— PROBLEM DETAILS —
Beneath this instruction is a block of data; output from it exactly the lines that run from the one containing "Instruction: Click the CM chevron arrow" through the one containing "has height=500, width=600.", inclusive.

— INFORMATION SHOWN —
========

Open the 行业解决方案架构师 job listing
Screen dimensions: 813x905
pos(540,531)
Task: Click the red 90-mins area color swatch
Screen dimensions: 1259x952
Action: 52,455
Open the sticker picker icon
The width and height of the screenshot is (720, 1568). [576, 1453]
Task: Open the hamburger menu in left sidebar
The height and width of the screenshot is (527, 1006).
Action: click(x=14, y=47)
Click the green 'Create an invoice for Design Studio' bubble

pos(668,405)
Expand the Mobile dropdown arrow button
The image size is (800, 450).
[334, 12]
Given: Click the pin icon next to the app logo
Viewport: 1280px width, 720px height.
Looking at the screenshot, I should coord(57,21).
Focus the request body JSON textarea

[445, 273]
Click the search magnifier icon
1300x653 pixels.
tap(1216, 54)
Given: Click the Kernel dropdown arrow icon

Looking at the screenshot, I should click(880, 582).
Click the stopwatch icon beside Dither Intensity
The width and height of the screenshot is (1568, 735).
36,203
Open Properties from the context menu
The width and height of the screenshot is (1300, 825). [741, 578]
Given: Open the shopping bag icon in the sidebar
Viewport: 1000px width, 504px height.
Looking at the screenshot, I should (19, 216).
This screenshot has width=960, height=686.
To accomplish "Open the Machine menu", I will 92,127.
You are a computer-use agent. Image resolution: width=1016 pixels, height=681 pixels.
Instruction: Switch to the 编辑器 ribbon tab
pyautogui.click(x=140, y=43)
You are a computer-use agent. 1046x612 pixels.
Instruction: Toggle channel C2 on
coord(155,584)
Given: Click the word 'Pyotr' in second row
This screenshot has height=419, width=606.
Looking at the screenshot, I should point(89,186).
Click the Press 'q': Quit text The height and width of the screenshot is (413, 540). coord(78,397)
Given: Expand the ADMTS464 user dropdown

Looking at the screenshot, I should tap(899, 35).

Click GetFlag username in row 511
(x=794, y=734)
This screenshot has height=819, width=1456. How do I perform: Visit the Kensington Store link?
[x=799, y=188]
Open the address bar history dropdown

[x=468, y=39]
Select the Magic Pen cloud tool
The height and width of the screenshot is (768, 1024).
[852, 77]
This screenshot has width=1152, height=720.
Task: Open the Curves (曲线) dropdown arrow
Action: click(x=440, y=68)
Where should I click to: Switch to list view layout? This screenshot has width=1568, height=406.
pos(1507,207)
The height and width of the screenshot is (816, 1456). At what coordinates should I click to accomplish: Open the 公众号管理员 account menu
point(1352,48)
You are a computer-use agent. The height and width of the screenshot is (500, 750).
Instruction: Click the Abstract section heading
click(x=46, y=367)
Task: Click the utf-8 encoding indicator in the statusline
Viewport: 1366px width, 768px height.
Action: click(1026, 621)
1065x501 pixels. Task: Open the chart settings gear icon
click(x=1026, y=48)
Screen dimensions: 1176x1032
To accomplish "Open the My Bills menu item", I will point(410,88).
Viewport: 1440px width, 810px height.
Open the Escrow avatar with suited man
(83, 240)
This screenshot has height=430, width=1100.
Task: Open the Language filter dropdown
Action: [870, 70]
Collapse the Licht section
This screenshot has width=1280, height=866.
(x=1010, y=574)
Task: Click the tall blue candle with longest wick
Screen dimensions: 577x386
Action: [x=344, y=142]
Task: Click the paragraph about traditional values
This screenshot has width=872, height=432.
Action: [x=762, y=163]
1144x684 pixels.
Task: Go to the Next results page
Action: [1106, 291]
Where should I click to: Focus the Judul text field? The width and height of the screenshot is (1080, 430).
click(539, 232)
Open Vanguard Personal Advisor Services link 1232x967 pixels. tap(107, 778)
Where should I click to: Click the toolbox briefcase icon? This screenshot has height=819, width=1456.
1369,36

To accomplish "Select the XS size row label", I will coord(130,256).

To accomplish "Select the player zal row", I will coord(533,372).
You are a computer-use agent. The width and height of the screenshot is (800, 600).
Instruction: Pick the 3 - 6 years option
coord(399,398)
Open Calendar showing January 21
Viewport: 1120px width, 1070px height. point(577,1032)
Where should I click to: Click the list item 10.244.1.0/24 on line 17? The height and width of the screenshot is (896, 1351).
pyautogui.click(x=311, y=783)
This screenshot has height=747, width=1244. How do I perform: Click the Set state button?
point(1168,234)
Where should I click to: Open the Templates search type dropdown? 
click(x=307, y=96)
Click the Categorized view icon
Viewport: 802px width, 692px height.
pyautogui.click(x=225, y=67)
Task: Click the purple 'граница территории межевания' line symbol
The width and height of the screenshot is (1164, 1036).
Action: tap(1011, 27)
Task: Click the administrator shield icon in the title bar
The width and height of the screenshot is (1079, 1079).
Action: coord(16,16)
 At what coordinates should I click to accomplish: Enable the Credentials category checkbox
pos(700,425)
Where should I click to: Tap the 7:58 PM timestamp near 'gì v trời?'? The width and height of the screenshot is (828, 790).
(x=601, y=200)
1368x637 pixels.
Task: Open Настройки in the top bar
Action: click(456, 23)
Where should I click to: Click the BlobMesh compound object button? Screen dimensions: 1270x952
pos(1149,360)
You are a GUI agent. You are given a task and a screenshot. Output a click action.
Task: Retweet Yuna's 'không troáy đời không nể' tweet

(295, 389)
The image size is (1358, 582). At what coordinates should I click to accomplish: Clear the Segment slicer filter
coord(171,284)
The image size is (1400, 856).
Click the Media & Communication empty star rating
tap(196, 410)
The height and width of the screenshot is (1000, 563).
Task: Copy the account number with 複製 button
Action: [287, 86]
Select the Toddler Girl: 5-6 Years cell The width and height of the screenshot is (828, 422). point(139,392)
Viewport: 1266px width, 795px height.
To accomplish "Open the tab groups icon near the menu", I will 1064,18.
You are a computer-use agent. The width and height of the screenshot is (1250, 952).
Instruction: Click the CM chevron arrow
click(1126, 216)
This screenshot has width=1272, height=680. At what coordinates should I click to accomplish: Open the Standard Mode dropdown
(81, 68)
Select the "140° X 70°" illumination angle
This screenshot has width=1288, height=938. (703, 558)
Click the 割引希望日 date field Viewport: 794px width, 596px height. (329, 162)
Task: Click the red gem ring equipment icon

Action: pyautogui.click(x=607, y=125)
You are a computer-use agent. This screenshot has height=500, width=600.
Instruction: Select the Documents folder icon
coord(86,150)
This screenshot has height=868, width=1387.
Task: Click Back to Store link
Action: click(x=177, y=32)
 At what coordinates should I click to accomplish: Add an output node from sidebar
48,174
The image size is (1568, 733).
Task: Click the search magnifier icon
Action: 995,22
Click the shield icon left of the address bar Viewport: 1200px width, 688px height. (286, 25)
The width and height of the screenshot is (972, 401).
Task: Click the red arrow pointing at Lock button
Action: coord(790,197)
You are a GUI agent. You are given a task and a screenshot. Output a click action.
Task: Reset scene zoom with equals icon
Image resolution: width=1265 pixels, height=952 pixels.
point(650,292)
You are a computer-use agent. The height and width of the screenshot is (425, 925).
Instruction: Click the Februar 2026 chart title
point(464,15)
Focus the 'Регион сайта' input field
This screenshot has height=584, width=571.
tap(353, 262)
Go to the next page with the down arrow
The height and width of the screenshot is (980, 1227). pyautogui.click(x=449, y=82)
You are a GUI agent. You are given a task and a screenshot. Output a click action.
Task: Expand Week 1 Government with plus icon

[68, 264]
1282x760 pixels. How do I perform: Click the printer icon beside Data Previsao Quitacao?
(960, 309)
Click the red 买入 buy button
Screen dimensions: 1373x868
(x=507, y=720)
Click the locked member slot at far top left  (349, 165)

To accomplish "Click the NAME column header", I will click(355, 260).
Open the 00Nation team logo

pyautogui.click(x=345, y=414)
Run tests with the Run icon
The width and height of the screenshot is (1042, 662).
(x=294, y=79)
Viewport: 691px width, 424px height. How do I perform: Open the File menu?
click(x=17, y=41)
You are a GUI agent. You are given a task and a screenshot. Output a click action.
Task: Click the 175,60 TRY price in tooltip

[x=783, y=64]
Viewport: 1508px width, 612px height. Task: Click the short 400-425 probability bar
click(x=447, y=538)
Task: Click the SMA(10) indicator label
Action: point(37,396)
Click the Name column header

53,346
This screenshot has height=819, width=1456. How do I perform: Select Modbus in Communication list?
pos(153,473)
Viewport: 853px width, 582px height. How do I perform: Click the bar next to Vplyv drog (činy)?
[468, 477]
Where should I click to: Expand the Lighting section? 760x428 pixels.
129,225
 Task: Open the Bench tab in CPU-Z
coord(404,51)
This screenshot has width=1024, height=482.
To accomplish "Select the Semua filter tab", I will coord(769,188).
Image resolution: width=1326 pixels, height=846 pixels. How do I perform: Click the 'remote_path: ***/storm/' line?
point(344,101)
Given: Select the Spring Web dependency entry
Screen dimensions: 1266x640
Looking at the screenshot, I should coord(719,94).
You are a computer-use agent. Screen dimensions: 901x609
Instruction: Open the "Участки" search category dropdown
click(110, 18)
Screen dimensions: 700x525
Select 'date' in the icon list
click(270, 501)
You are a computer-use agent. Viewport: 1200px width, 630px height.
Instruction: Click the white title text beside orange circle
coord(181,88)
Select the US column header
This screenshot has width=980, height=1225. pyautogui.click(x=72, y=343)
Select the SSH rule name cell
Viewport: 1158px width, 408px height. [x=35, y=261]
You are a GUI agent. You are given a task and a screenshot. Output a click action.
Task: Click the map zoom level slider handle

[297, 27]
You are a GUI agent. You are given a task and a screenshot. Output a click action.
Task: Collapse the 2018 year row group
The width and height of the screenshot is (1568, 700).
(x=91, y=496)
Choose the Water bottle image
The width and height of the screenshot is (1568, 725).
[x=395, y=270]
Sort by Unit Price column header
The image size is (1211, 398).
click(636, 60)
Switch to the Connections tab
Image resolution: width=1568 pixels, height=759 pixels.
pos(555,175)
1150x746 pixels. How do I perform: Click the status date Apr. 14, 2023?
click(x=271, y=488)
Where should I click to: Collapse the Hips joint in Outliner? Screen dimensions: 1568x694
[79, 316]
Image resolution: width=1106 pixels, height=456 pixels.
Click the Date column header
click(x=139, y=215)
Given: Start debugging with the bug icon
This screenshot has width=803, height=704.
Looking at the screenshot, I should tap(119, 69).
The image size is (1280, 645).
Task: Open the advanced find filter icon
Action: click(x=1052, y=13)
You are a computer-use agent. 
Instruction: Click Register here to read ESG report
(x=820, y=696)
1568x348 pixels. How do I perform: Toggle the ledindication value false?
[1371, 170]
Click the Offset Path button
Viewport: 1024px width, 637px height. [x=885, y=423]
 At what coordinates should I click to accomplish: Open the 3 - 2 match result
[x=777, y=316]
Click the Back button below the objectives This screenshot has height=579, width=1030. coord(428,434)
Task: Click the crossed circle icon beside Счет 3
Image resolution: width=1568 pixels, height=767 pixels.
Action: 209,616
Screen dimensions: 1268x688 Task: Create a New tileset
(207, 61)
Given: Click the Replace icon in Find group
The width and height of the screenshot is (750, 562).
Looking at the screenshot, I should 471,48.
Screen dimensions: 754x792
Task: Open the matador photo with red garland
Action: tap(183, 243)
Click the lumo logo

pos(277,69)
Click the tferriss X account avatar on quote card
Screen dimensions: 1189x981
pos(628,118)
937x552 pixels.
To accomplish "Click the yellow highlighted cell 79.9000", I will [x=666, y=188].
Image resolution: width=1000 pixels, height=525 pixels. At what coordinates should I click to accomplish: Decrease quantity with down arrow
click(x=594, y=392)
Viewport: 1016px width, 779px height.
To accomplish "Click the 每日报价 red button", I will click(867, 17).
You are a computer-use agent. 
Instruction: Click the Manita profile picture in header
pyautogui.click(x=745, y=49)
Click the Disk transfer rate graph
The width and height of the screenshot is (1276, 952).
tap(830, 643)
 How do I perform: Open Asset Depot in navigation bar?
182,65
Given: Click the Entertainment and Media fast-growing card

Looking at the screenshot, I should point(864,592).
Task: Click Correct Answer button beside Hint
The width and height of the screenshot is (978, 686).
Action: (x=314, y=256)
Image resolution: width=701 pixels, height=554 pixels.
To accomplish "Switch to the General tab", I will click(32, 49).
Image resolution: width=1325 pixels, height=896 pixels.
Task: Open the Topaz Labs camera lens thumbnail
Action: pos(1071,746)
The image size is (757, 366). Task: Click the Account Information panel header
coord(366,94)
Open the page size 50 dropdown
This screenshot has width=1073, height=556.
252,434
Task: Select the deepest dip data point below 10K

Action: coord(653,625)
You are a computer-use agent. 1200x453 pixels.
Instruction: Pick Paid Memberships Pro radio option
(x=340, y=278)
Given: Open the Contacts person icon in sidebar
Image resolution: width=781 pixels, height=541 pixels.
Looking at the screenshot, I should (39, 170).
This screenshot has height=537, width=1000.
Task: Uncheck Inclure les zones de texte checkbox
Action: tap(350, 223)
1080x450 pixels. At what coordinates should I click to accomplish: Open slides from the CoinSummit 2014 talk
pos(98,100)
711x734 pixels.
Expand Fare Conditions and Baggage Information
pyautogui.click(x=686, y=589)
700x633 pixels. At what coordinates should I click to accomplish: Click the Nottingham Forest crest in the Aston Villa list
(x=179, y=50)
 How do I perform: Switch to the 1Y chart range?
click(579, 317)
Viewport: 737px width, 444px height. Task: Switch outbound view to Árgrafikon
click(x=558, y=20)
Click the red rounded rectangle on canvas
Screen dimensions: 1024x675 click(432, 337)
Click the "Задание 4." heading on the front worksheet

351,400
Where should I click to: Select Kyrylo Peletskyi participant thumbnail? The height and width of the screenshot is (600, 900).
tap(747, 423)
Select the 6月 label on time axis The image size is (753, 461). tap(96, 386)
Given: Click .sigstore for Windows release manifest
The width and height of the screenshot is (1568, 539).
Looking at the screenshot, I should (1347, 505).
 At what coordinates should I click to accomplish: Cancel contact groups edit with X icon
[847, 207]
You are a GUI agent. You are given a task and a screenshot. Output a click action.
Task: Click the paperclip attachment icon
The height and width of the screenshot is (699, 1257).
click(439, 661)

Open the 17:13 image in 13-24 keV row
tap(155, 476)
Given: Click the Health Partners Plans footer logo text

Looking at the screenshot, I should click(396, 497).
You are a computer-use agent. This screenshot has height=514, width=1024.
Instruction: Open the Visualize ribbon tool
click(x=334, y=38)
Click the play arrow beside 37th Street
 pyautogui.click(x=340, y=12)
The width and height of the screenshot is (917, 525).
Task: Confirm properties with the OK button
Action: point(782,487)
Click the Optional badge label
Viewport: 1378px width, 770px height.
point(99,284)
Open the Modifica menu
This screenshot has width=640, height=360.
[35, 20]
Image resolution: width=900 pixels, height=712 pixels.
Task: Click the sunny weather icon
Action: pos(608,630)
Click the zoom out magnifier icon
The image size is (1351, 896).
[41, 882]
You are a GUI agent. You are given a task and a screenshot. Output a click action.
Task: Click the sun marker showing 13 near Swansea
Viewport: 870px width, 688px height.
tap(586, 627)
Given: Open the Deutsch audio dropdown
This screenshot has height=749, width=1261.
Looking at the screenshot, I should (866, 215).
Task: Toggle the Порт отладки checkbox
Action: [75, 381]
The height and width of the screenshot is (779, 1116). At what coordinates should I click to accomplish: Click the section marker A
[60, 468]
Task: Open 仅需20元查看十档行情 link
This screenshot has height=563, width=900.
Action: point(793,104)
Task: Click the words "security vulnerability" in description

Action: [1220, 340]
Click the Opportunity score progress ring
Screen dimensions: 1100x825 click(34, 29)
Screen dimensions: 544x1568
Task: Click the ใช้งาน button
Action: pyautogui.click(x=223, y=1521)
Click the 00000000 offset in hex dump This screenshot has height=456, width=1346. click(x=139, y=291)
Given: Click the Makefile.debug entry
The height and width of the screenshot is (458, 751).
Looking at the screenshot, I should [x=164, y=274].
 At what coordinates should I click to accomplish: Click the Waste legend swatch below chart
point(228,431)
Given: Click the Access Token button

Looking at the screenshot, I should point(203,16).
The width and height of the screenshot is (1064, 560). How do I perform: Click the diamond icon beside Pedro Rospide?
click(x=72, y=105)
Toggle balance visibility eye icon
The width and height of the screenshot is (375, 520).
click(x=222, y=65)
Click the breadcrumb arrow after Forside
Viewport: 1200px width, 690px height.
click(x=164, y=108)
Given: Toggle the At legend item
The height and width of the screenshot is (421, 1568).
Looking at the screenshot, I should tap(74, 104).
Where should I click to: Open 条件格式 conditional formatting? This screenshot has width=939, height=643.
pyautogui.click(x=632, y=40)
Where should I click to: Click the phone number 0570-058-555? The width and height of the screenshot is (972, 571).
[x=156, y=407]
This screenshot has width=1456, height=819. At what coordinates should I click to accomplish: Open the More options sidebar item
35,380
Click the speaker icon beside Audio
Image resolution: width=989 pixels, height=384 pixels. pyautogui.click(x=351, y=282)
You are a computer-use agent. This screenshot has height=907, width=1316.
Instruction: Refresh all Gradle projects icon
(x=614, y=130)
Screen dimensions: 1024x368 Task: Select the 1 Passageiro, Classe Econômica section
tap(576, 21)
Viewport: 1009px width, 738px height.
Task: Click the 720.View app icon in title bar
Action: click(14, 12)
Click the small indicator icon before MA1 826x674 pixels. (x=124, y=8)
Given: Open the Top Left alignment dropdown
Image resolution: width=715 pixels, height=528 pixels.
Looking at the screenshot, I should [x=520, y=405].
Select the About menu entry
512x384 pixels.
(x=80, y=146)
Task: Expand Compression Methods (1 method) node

========

— OUTPUT OF THE EXERCISE —
Instruction: Click the CM chevron arrow
click(1126, 216)
This screenshot has width=1272, height=680. At what coordinates should I click to accomplish: Open the Standard Mode dropdown
(81, 68)
Select the "140° X 70°" illumination angle
This screenshot has width=1288, height=938. (703, 558)
Click the 割引希望日 date field Viewport: 794px width, 596px height. (329, 162)
Task: Click the red gem ring equipment icon

Action: pyautogui.click(x=607, y=125)
You are a computer-use agent. This screenshot has height=500, width=600.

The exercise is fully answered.